*PAGINA*:
********************

Trovare una baby sitter madrelingua inglese, così il bambino impara l’inglese già da piccolissimo. Oppure il francese, o qualsiasi altra lingua. Questo il desiderio di molti genitori. Ma che cosa si impara davvero con la baby sitter madrelingua? Fino a che età è utile? Quanto conta la relazione che si crea tra bambino e baby sitter? Ne parliamo con Cristina Bosisio, professoressa di didattica delle lingue moderne presso l’Università Cattolica di Milano.
Indice
Quali vantaggi con la baby sitter madrelingua?
Professoressa Bosisio, alcuni genitori scelgono una baby sitter di madrelingua diversa dall’italiano perché i bambini imparino un’altra lingua fin da piccolissimi. In che modo una baby sitter madrelingua può aiutare un bambino a imparare una seconda lingua? “La baby sitter madrelingua può sicuramente essere di aiuto per familiarizzare il bambino a una seconda lingua, a patto che abbiamo chiari gli obiettivi. Non possiamo aspettarci che un bambino che vive in Italia con genitori italiani diventi bilingue perché passa alcune ore con la baby sitter madrelingua. Lo stesso termine “imparare” non è quello giusto: un bambino non impara l’inglese con la baby sitter – come non lo impara facendo Inglese due ore a settimana al nido o alla scuola materna”.
Quale deve essere allora l’obiettivo per chi sceglie una baby sitter madrelingua? “L’obiettivo è quello di esporre il bambino a lingua diversa e a una cultura diversa, secondo l’approccio della consapevolezza linguistica o language awareness. L’essere esposti a un’altra lingua fa bene sempre, fin da piccolissimi, che sia l’Inglese o il dialetto della nonna”. Vediamo perché.

********************

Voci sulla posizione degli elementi
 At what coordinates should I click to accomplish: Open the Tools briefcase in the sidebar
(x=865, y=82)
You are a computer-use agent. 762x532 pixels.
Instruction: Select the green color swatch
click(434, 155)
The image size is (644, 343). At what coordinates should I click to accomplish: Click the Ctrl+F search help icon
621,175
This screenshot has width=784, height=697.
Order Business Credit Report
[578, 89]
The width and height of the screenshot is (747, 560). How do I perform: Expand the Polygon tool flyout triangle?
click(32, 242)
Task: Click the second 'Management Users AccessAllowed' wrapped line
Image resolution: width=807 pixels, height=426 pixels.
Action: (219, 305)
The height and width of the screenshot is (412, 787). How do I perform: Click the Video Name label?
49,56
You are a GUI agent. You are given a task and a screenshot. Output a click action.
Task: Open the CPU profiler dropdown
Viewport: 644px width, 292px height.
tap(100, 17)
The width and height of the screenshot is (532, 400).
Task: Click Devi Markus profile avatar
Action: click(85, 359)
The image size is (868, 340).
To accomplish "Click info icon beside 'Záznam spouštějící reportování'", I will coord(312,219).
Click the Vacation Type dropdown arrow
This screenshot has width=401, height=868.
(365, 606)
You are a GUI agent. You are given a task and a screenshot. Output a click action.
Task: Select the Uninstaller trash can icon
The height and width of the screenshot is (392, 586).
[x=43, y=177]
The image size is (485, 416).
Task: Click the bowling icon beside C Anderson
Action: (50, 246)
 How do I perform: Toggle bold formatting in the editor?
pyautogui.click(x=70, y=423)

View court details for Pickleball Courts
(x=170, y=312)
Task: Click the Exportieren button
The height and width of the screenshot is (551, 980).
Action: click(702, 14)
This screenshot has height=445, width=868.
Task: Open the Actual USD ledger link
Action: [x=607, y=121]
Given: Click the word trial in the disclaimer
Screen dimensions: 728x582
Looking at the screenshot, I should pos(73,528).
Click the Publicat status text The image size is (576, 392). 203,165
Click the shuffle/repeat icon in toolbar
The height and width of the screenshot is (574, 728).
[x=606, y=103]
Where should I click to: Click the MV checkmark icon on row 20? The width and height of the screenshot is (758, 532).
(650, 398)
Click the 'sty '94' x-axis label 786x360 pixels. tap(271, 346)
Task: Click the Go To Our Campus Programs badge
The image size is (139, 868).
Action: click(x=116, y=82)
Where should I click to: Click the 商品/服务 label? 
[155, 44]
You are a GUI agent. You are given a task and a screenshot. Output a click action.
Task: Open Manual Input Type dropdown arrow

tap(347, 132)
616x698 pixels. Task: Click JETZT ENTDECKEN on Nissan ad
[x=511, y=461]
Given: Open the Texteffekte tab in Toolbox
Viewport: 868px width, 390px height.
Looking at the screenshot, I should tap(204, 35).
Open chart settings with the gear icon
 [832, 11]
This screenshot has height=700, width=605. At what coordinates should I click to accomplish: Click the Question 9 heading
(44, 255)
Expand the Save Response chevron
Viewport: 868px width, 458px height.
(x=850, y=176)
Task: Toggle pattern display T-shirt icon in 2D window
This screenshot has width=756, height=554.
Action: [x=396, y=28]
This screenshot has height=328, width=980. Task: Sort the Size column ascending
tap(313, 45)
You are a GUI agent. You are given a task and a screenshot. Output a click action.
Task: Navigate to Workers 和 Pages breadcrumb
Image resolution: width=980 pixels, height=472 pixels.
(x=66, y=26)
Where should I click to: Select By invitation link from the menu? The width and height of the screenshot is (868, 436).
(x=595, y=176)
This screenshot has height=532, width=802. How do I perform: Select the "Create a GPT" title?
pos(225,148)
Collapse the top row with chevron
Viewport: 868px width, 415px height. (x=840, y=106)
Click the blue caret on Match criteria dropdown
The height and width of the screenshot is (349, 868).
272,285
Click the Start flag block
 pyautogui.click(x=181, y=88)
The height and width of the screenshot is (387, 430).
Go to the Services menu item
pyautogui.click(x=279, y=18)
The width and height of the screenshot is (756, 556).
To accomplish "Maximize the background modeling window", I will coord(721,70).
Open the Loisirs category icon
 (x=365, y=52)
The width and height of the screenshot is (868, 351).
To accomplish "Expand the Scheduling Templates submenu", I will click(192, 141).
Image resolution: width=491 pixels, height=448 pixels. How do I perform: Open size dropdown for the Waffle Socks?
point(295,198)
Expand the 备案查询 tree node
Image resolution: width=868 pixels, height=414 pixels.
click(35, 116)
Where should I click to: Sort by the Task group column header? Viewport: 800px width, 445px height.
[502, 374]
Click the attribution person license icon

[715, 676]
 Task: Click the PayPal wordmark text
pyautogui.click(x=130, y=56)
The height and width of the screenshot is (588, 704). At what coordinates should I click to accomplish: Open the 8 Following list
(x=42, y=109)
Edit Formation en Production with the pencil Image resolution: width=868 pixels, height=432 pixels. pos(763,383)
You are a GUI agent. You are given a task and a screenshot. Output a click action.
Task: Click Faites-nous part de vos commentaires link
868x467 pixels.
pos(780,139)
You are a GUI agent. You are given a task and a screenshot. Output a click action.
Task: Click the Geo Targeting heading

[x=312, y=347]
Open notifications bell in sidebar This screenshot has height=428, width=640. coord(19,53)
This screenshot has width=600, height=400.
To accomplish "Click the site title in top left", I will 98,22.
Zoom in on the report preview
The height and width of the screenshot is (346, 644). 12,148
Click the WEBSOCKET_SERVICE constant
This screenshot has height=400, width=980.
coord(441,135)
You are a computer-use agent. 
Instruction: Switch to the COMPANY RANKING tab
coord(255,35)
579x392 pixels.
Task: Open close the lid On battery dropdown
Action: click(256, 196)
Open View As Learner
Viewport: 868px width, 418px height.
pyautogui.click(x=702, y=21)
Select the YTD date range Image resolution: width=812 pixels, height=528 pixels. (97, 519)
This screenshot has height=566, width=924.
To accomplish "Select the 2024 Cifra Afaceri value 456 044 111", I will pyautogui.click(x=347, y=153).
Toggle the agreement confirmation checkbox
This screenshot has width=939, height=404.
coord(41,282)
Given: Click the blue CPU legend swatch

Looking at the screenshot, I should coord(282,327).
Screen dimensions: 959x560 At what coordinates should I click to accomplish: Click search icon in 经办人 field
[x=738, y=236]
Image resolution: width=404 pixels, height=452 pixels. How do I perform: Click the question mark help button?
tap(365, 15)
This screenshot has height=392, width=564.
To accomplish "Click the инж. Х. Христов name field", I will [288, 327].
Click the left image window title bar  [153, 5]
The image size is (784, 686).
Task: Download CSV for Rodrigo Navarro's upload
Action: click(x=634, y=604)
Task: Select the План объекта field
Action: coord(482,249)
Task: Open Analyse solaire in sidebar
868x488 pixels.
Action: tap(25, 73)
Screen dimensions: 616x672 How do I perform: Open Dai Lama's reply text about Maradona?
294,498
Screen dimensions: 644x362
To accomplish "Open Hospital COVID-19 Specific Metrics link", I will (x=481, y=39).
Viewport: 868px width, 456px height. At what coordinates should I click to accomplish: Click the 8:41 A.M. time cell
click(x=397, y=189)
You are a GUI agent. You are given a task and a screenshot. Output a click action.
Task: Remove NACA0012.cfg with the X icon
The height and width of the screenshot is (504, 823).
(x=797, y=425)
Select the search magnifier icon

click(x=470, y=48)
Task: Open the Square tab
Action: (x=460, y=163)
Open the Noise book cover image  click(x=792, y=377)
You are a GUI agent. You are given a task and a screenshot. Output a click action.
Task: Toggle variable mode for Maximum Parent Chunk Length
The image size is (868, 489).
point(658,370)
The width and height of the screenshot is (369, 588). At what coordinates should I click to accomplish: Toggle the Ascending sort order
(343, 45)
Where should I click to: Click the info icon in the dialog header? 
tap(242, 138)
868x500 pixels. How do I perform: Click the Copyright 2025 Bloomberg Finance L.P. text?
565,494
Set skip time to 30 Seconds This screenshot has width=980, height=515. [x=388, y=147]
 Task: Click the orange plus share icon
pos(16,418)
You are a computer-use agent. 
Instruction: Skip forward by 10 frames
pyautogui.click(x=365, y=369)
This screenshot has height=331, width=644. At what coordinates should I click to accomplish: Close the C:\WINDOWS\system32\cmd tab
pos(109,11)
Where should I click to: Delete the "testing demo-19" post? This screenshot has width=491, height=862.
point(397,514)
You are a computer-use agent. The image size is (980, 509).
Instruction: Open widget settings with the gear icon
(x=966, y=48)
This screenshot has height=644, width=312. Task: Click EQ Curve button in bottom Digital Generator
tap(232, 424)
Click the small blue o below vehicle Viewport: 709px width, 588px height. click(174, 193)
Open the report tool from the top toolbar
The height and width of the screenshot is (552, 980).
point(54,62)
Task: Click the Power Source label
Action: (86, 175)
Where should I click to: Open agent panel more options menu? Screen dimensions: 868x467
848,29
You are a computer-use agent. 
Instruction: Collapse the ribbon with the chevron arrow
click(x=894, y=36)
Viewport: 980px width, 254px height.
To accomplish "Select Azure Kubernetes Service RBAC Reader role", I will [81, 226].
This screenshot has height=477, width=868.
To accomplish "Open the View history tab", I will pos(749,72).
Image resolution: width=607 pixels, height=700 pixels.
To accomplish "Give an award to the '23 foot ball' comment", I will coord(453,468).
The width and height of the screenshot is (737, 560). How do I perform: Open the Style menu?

********************

*COMPITO ASSEGNATO A*: Trascriva il passo dell'articolo sulla baby sitter madrelingua che comincia con "Trovare una baby" e prosegue fino a "vantaggi con la baby sitter madrelingua?".
*COMPITO ASSEGNATO B*: Secondo l'articolo sulla baby sitter madrelingua, presso quale università insegna Cristina Bosisio?
*COMPITO ASSEGNATO C*: Riassuma in due frasi l'articolo sulla baby sitter madrelingua.

*RISULTATO DEL COMPITO A*:
Trovare una baby sitter madrelingua inglese, così il bambino impara l’inglese già da piccolissimo. Oppure il francese, o qualsiasi altra lingua. Questo il desiderio di molti genitori. Ma che cosa si impara davvero con la baby sitter madrelingua? Fino a che età è utile? Quanto conta la relazione che si crea tra bambino e baby sitter? Ne parliamo con Cristina Bosisio, professoressa di didattica delle lingue moderne presso l’Università Cattolica di Milano.
Indice
Quali vantaggi con la baby sitter madrelingua?

*RISULTATO DEL COMPITO B*: All'Università Cattolica di Milano.

*RISULTATO DEL COMPITO C*: L'articolo riporta il parere di Cristina Bosisio, professoressa di didattica delle lingue moderne all'Università Cattolica di Milano, sull'aiuto che una baby sitter madrelingua può dare a un bambino con una seconda lingua. Secondo Bosisio, la baby sitter può familiarizzare il bambino con un'altra lingua, ma non ci si può aspettare che renda bilingue un bambino che vive in Italia con genitori italiani, e l'obiettivo deve essere esporlo a una lingua e a una cultura diverse, cosa che fa sempre bene fin da piccolissimi.